Timing rules are specific: if your appointment is scheduled at least 10 business days out, the estimate is due within 3 business days of scheduling. If scheduled at least 3 business days out, it is due within 1 business day. Simply asking about costs counts as a request for an estimate. If the final bill substantially exceeds the estimate, you have the right to initiate a patient-provider dispute resolution process.
At least 11 states have enacted laws specifically targeting outpatient facility fees, with approaches ranging from outright bans to disclosure requirements. Some states prohibit facility fees entirely for certain types of visits at off-campus locations, particularly for evaluation and management services. Others cap what patients can be charged out of pocket for facility fees or bar providers from balance billing for facility charges on preventive services. Disclosure requirements in several states mandate that providers inform patients about potential facility fees at the time of scheduling, in writing before care, and through signage at the point of service. If you live in a state with these protections, the restrictions can significantly limit your exposure.
The single most effective step is to ask before you schedule. When a doctor’s office gives you a referral or you book a specialist appointment, ask directly: “Is this location a hospital outpatient department?” Many patients have no idea because the facility looks and operates like an ordinary office. Hospital-affiliated clinics sometimes use the hospital’s name, but not always.
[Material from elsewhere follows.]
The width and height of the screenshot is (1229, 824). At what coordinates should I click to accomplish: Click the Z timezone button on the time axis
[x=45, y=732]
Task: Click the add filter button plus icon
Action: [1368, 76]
If the answer is yes, ask for the expected facility fee in addition to the physician’s charge. Under federal rules, the facility is required to inform Medicare beneficiaries about their expected financial obligations when they will receive bills from both the provider and the hospital. Request a good faith estimate if you are uninsured or paying out of pocket, and compare the total cost to what an independent office would charge for the same service.
Check the hospital’s machine-readable pricing file or online price estimator tool. These tools are imperfect, but they give you a baseline for what the facility has negotiated with your insurer. Medicare beneficiaries can use the Medicare Procedure Price Lookup tool on medicare.gov to compare national average costs for specific procedures in HOPDs versus other settings.
When the price difference is significant and the service is not urgent, consider asking your doctor for a referral to an independent office or ambulatory surgical center instead. The clinical quality of a routine office visit or outpatient procedure does not inherently change based on whether it is performed under a hospital license. What changes is the bill.